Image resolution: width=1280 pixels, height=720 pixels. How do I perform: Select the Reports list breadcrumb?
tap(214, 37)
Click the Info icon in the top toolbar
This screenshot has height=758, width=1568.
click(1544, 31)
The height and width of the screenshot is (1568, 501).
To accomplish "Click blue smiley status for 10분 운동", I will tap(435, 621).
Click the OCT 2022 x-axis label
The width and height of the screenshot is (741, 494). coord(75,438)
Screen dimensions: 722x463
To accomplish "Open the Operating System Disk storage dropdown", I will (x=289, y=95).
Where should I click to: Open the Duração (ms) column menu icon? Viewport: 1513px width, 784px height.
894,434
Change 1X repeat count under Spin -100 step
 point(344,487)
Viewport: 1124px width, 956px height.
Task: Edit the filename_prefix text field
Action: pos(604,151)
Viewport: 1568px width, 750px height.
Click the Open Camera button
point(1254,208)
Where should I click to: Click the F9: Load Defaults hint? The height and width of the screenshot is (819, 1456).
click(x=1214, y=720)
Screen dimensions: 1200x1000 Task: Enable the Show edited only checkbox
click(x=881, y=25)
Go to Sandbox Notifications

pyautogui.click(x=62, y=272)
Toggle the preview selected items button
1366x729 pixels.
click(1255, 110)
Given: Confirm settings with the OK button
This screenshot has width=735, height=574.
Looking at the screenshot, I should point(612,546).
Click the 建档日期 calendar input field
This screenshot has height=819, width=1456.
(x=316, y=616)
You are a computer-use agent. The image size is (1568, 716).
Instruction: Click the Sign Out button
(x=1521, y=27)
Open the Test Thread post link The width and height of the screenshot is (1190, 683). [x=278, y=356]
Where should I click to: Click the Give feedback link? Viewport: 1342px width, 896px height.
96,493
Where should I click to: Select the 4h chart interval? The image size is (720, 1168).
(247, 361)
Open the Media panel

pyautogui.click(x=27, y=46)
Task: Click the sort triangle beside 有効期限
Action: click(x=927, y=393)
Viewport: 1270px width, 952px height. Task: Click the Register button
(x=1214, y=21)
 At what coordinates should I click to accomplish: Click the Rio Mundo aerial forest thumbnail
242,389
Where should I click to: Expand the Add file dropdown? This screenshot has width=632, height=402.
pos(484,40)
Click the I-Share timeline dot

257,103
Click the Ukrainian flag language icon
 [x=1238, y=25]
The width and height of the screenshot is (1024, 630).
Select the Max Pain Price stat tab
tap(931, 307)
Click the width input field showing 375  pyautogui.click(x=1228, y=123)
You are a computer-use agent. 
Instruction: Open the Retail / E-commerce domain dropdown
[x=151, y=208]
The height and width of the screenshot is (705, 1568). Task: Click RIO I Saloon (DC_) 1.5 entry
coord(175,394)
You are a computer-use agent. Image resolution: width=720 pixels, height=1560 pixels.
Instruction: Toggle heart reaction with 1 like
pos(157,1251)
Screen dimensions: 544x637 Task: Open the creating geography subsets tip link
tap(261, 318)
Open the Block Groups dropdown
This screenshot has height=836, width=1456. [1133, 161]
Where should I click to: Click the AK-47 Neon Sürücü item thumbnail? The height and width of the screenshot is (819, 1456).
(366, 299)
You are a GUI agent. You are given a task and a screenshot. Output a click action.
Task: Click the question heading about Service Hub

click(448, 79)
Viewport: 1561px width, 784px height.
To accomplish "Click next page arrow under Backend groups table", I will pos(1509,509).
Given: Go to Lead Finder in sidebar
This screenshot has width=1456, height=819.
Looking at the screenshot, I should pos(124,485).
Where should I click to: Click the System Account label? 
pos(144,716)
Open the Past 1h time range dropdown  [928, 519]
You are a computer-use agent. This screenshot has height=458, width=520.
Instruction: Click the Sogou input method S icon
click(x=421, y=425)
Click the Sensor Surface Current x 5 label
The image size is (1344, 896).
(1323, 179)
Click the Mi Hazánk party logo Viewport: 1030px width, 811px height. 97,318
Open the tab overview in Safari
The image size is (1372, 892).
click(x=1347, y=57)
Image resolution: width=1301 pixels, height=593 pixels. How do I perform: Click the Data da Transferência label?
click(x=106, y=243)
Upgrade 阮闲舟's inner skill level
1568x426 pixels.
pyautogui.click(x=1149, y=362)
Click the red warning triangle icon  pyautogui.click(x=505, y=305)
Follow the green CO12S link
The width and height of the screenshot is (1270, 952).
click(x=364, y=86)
#####
Collect every line of the items above that contains the string "pyautogui".

Completed exercise:
pyautogui.click(x=62, y=272)
pyautogui.click(x=27, y=46)
Click the width input field showing 375  pyautogui.click(x=1228, y=123)
pyautogui.click(x=1149, y=362)
Click the red warning triangle icon  pyautogui.click(x=505, y=305)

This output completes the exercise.